Question

If $$A=\left\{ 1,3,5,7,9,11,13,15,17 \right\} , B=\left\{ 2,4, 6 , 8,...,16,18 \right\} $$ and $$N$$ is the universal set, then $$A'\cup ((A\cup B)\cap B')$$ is
A
$$A$$
B
$$N$$
C
$$B$$
D
none of these

Answer

**step1** Understanding the given sets and universal set

The given sets are $$A = \{1,3,5,7,9,11,13,15,17\}$$ and $$B = \{2,4, 6 , 8,10,12,14,16,18\}$$.
The universal set, denoted by $$N$$, is implicitly the set of all elements considered in this problem.

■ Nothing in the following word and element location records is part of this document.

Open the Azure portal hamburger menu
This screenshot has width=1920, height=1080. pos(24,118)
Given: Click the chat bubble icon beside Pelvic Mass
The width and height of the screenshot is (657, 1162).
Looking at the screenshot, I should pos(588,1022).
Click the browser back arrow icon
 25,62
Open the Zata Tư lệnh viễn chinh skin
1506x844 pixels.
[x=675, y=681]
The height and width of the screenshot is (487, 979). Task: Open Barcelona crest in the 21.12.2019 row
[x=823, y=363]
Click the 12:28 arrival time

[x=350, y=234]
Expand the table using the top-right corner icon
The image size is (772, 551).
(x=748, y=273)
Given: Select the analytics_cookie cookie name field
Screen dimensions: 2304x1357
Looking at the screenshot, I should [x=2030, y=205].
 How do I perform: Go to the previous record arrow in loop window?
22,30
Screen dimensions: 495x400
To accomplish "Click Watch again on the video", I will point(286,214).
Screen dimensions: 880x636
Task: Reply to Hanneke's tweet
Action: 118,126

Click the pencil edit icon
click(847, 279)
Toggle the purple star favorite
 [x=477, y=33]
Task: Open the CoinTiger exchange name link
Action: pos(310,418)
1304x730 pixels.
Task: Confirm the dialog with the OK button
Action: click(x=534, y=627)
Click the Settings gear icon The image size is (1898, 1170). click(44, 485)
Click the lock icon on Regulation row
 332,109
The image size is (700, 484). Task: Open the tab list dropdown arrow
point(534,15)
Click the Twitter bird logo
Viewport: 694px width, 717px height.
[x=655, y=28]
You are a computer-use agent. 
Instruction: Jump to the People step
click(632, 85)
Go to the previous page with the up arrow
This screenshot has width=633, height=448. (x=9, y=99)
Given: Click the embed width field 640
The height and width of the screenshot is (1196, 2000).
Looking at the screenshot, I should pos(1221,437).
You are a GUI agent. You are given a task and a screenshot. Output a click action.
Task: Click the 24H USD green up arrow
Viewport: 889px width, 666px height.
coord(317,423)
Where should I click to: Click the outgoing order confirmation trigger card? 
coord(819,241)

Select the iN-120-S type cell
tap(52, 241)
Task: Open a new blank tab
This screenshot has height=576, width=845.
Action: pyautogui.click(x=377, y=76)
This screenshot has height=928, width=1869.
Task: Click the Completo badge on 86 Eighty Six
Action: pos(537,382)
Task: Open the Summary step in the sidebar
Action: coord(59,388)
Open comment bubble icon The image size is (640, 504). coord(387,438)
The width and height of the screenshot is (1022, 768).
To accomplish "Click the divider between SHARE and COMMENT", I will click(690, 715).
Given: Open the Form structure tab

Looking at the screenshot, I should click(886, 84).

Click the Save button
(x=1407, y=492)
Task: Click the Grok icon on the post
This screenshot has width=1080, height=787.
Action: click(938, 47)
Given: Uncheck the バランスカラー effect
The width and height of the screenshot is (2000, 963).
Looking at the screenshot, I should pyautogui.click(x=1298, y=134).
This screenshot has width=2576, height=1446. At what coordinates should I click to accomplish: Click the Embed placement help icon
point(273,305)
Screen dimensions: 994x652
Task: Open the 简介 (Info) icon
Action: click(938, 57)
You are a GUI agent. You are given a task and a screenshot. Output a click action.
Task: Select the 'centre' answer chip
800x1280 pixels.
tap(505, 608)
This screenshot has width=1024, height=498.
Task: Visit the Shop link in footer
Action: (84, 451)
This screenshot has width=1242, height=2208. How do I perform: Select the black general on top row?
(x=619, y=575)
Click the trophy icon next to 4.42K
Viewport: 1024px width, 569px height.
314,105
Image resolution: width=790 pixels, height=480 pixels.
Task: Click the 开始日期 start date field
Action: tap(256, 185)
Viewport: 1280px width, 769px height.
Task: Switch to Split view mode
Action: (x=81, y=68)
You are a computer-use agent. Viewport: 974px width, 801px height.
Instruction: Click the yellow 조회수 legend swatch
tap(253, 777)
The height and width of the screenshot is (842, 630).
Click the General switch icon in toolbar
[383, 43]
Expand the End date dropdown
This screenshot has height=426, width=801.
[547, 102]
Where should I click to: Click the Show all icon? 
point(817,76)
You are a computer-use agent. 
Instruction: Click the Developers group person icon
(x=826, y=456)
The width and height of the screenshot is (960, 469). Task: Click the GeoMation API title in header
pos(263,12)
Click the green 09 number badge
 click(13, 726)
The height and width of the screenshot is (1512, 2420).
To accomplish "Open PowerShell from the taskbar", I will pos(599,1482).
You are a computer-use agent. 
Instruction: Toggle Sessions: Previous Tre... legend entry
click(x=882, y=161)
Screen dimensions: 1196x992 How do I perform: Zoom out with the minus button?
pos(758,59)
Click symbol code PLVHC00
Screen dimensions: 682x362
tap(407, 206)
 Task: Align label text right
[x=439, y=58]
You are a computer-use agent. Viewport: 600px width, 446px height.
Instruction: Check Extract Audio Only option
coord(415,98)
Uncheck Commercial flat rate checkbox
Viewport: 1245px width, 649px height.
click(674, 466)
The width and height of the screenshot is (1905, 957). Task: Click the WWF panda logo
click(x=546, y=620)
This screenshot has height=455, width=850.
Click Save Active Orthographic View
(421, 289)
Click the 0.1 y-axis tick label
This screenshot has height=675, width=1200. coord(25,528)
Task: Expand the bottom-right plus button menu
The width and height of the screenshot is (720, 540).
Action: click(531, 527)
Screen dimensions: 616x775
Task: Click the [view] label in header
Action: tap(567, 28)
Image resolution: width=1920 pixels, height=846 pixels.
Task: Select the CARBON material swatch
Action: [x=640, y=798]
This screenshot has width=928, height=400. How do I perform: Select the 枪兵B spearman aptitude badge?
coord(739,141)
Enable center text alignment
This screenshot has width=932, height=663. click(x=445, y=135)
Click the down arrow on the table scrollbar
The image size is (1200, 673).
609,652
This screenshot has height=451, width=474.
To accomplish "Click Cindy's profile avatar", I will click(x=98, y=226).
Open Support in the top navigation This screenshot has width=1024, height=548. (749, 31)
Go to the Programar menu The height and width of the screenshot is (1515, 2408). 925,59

Based on the elements present in A and B, the universal set $$N$$ can be considered as the set of natural numbers from 1 to 18, i.e., $$N = \{1, 2, 3, 4, 5, 6, 7, 8, 9, 10, 11, 12, 13, 14, 15, 16, 17, 18\}$$.

**step2** Calculating the complement of A, denoted as A'

The complement of A, denoted by $$A'$$, consists of all elements in the universal set $$N$$ that are not in A.
$$A' = N \setminus A$$
Since $$N = \{1, 2, ..., 18\}$$ and $$A = \{1, 3, 5, 7, 9, 11, 13, 15, 17\}$$ (which are the odd numbers from 1 to 17),
$$A' = \{2, 4, 6, 8, 10, 12, 14, 16, 18\}$$.
By comparing the elements, we can observe that $$A'$$ is identical to set B.

**step3** Calculating the complement of B, denoted as B'

The complement of B, denoted by $$B'$$, consists of all elements in the universal set $$N$$ that are not in B.
$$B' = N \setminus B$$
Since $$N = \{1, 2, ..., 18\}$$ and $$B = \{2, 4, 6, 8, 10, 12, 14, 16, 18\}$$ (which are the even numbers from 2 to 18),
$$B' = \{1, 3, 5, 7, 9, 11, 13, 15, 17\}$$.
By comparing the elements, we can observe that $$B'$$ is identical to set A.

**step4** Calculating the union of A and B, denoted as A U B

The union of A and B, denoted by $$A \cup B$$, consists of all elements that are in A or in B (or both).
$$A \cup B = \{1, 3, 5, 7, 9, 11, 13, 15, 17\} \cup \{2, 4, 6, 8, 10, 12, 14, 16, 18\}$$
Combining these two sets of numbers, we get:
$$A \cup B = \{1, 2, 3, 4, 5, 6, 7, 8, 9, 10, 11, 12, 13, 14, 15, 16, 17, 18\}$$.
We observe that $$A \cup B$$ is identical to the universal set $$N$$.

Question1.step5 (Simplifying the inner part of the expression: $$(A \cup B) \cap B'$$)

We need to evaluate the expression $$(A \cup B) \cap B'$$.
From Step 4, we have determined that $$A \cup B = N$$.
So, we can substitute $$N$$ into the expression:
$$(A \cup B) \cap B' = N \cap B'$$.
The intersection of the universal set $$N$$ with any set (in this case, $$B'$$) results in that set itself.
Therefore, $$N \cap B' = B'$$.
From Step 3, we determined that $$B' = A$$.
So, we can conclude that $$(A \cup B) \cap B' = A$$.

Question1.step6 (Evaluating the final expression: $$A' \cup ((A \cup B) \cap B')$$ )

Now we substitute the simplified part from Step 5 into the original expression:
$$A' \cup ((A \cup B) \cap B') = A' \cup A$$.
From Step 2, we determined that $$A' = B$$.
So, the expression becomes $$B \cup A$$.
From Step 4, we know that $$A \cup B = N$$. Since the union operation is commutative (meaning the order of sets does not change the result, i.e., $$B \cup A = A \cup B$$), we can conclude:
$$B \cup A = N$$.
Thus, the entire expression simplifies to $$N$$.

**step7** Comparing the result with the given options

The calculated result for the expression $$A' \cup ((A \cup B) \cap B')$$ is $$N$$.
Comparing this result with the given options:
A) $$A$$
B) $$N$$
C) $$B$$
D) none of these
The calculated result matches option B.